C'est à peu près ce que j'avais à dire. Pour ces raisons, le Bloc québécois s'opposera naturellement au projet de loi C-65.
M. Stéphan Tremblay (Lac-Saint-Jean, BQ): Madame la Présidente, vous constaterez que ce n'est pas sans émotion que je prends la parole aujourd'hui sur un projet de loi portant sur les espèces en voie de disparition.
Comme société et comme collectivité, il faut prendre conscience de l'importance de notre écosystème. Il faut comprendre également que les humains ne sont qu'une partie intégrante de la biodiversité et que l'équilibre entre la faune, la flore et les humains est très important.
Statistiquement, on s'aperçoit qu'il y a de nombreuses espèces en voie de disparition. De nombreuses espèces sont disparues et, à ma grande crainte, de nombreuses disparaîtront encore.

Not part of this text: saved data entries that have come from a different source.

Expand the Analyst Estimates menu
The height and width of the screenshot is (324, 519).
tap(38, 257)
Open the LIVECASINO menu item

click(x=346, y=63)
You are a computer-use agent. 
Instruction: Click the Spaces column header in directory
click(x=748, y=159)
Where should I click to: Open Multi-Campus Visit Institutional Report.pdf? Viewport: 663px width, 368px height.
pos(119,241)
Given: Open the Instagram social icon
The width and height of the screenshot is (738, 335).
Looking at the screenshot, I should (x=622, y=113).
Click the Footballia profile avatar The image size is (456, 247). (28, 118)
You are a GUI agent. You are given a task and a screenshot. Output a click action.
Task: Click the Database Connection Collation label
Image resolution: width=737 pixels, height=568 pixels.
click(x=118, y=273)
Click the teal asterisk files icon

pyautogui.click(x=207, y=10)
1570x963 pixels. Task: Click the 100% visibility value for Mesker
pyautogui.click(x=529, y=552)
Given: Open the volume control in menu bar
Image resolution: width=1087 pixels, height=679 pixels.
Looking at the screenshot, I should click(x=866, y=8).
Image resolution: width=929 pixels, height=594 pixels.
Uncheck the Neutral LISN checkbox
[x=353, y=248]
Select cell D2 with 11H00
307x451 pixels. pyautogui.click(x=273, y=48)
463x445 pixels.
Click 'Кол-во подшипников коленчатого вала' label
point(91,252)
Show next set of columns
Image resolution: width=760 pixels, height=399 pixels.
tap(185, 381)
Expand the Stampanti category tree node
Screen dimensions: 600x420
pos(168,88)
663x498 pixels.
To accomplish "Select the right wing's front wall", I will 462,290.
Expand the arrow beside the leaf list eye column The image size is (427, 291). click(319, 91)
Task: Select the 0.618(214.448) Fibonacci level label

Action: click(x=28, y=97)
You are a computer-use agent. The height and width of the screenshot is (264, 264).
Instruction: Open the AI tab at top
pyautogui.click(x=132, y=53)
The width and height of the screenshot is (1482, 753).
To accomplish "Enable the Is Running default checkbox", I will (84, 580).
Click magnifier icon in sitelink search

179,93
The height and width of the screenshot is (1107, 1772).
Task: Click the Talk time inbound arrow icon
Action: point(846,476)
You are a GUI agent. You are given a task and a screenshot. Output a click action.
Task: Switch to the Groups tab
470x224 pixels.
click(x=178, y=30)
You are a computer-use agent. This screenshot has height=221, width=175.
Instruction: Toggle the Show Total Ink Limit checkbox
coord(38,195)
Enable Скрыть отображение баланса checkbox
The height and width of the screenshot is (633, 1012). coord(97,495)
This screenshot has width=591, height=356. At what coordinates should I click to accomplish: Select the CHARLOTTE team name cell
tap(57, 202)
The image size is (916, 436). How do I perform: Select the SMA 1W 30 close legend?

Cela me concerne grandement, puisque, dans 40 ans, attaquer la faune et la flore et tous ces animaux en voie de disparition aura un effet sur notre vie, bien que, bien souvent, on n'en connaisse pas toutes les espèces.
Au rythme actuel, 50 espèces par jour disparaissent dans le monde. Cinquante espèces, c'est énorme. Si on regarde le temps que cela a pris pour nous conduire au point où nous en sommes, on pourrait conclure que la fin du monde arriverait dans quelques milliers d'années, ce qui est très rapide.
(1355)
Donc, nous ne sensibiliserons jamais suffisamment la communauté internationale à l'importance de la flore.
Mais revenons à la politique et à ce projet de loi qui traite de l'importance de protéger nos espèces en voie de disparition. Oui, c'est important, mais il faut s'y prendre de la bonne façon, et au Québec, on s'est pris d'une certaine manière.
Mais encore aujourd'hui, j'ai l'impression de traiter du même sujet que d'habitude, c'est-à-dire l'ingérence du fédéral dans les champs de juridiction du Québec.
On se souviendra que l'ex-ministre de l'Environnement avait multiplié les groupes de travail et de consultation afin d'élaborer un projet de loi qui ferait du gouvernement fédéral un chef de file en la matière. Au printemps 1995, un projet de loi a été présenté par la ministre. Celui-ci a soulevé un tollé ainsi que des critiques, principalement chez les environnementalistes. L'un des principaux reproches formulés à l'endroit du projet de la ministre s'en prenait à l'application de la loi qui était restreinte aux seuls territoires fédéraux.
Ces groupes de pression environnementalistes ont fait valoir que seulement quatre provinces disposent d'une loi sur les espèces menacées et que, pour cette raison, le fédéral devrait absolument légiférer à la grandeur du Canada. À noter que le Québec a une loi sur les espèces menacées depuis 1989, ainsi que l'Ontario, le Manitoba et le Nouveau-Brunswick.
Un an plus tard, l'actuel ministre de l'Environnement rencontrait les ministres provinciaux responsables de la Faune dans l'espoir de s'entendre sur un accord de principe visant à harmoniser les politiques de protection et de conservation de la faune. La rencontre a eu lieu à Charlottetown, le 2 octobre 1996. M. Cliche, le ministre de l'Environnement et de la Faune du Québec, même s'il a signé un accord de principe, a émis un communiqué de presse indépendant où il déclarait: «Nous ne pouvons rester indifférent au fait que cet accord ouvre la porte aux chevauchements entre l'éventuelle législation fédérale et la loi déjà en vigueur depuis 1989 au Québec, une loi qui fonctionne bien et qui donne déjà des résultats.»
Le Président: Cher collègue, vous disposerez encore d'environ sept minutes, si vous voulez continuer, après la période des questions orales.
Puisqu'il est presque 14 heures, nous allons passer aux déclarations de députés.